Así es como nos vamos topando con campos de lavanda, jardines comestibles, talleres de narración oral, óperas colaborativas, parrandas improvisadas… O lo que es lo mismo; la ciudad (o la provincia) como probeta. Un ámbito para la experimentación que, en palabras de Ferran Barba, jefe del servicio de urbanismo de la Diputació de Barcelona, debe provenir de “un diálogo continuado entre el Ayuntamiento en cuestión, las entidades interesadas y el vecindario, solo así —añade— afloran las necesidades no satisfechas”.

Sucede que nuestro marco legal no está preparado para lo efímero, su implementación está pensada para actividades permanentes, lo que dificulta en gran medida la realización de este tipo de intervenciones que, por lo general, se llevan a cabo en ese ínterin hasta que el espacio en cuestión es finalmente edificado o cumple con lo proyectado. “Hay que echar mano de la imaginación, tener ganas de inventar y formular soluciones para que esa intervención se pueda llevar a cabo”. Un problema que, como apunta Barba, afecta especialmente a las propuestas pensadas para edificios: “Los códigos técnicos de edificación son muy específicos y rigurosos, las respuestas por parte de los funcionarios suelen ser no, por ello es clave echar mano del ingenio”.

“Escucha activa y respuesta a un entorno concreto”

Desde València, el arquitecto urbanista Jonathan Reyes, cofundador de laboratorios urbanos como Carpe Via o CivicWise, prefiere referirse a estos espacios baldíos como extituciones. “Me gusta verlos como oportunidades en los que instituciones, entidades y comunidad mezclan sus saberes sobre la ciudad para construir el futuro de la misma juntos”. Una especie de construcción colectiva permanente que dé respuesta a las necesidades de la ciudad.

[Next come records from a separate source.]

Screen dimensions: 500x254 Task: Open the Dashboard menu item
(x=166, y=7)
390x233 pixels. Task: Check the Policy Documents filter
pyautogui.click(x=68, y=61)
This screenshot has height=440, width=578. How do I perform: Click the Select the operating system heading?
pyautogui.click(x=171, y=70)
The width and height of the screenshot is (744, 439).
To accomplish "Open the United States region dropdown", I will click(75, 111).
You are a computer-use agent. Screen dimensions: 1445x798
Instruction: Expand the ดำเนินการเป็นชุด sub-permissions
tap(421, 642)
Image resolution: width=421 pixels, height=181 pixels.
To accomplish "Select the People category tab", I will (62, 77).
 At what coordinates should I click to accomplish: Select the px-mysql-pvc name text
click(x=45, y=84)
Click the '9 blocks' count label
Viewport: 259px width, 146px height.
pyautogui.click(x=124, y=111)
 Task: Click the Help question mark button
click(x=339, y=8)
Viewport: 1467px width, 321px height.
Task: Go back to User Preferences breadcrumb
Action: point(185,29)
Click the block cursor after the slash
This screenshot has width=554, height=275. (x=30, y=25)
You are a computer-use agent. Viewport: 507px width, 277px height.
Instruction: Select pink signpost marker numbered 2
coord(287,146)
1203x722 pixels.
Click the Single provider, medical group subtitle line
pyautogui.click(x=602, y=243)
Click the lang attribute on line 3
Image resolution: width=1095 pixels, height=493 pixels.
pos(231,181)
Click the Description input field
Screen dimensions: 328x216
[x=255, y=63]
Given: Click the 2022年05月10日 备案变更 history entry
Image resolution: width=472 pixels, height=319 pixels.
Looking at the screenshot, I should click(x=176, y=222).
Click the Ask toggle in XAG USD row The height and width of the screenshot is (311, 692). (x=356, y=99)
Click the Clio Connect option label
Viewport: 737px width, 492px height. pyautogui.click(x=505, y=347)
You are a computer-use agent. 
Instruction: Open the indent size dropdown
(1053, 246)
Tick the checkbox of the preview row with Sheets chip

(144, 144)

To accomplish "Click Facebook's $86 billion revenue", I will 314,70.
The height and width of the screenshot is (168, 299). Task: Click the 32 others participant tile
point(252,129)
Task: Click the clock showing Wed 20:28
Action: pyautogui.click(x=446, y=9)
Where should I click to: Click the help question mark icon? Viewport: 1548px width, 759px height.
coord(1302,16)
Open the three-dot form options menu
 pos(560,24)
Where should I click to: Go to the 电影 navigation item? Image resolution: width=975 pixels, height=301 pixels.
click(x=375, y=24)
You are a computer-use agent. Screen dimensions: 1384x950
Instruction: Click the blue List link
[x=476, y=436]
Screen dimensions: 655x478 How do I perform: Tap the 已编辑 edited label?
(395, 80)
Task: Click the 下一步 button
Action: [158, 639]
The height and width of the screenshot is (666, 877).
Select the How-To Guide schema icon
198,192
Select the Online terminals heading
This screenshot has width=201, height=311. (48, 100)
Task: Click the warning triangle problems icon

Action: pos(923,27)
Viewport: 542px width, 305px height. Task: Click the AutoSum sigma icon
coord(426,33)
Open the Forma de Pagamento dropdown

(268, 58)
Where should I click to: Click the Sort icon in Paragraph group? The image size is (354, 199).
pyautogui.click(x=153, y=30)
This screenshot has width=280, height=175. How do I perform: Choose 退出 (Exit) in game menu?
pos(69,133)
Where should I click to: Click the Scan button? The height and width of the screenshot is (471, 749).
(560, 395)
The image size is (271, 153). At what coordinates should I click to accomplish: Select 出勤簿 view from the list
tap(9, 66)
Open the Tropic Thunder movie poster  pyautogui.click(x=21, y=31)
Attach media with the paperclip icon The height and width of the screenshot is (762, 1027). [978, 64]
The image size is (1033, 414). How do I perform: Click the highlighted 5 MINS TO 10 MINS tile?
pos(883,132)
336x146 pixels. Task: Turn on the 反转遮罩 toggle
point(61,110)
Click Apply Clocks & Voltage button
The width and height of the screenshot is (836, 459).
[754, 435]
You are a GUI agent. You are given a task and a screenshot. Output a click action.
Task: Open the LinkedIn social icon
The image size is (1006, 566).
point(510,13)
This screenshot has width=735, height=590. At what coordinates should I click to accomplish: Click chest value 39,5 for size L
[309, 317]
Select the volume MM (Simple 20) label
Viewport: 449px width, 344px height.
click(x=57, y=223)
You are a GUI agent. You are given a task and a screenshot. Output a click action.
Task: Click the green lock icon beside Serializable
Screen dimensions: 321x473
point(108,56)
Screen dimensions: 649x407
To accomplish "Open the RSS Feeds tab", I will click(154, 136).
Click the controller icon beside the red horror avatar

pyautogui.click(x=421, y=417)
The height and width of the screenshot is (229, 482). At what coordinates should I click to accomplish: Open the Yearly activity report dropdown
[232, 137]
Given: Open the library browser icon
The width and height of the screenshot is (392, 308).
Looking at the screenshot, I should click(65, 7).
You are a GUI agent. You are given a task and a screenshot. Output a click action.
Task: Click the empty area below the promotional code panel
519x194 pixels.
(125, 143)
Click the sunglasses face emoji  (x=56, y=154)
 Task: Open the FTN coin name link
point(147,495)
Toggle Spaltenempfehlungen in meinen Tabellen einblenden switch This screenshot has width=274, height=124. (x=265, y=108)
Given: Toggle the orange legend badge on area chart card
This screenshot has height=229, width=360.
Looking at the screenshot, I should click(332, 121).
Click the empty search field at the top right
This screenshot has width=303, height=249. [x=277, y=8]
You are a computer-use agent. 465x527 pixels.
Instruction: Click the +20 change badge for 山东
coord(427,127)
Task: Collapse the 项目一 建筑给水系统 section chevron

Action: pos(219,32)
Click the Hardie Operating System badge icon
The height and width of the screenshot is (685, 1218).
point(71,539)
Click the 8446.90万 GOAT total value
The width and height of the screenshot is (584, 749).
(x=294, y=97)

Y en ese construir ciudad sin perder de vista a la ciudadanía, entendiendo la responsabilidad de proyectar como un deber para con la comunidad, surge inevitablemente el 15-M. “Creo que marcó un antes y un después en nuestro modo de enfrentarnos y de vivir el espacio público como un espacio de identidad en el que la ciudadanía se reconoce”.

Se trata, a fin de cuentas, de romper con las inercias turbocapitalistas que convierten el lugar en mero tránsito y al que transita en consumidor potencial. Un mirar de nuevo lo que nos es propio y entenderlo como el espacio que nos hace ciudadanos: “La cultura se ha ido progresivamente encerrando en espacios y esto no me parece sano, la calle es para habitarla y para encontrarnos con el otro”.

Reconquistemos pues esos criaderos de gasterópodos en plena urbe. Hagamos de estos espacios algo más que la letrina perruna del vecindario. Convirtamos estos páramos metropolitanos en centros culturales donde reflejarnos en el otro y, si es menester, echar unos bailes, plantar abedules o realizar algún tipo de ejercicio axonométrico. (Casi) todo vale. Tenemos todas las calles.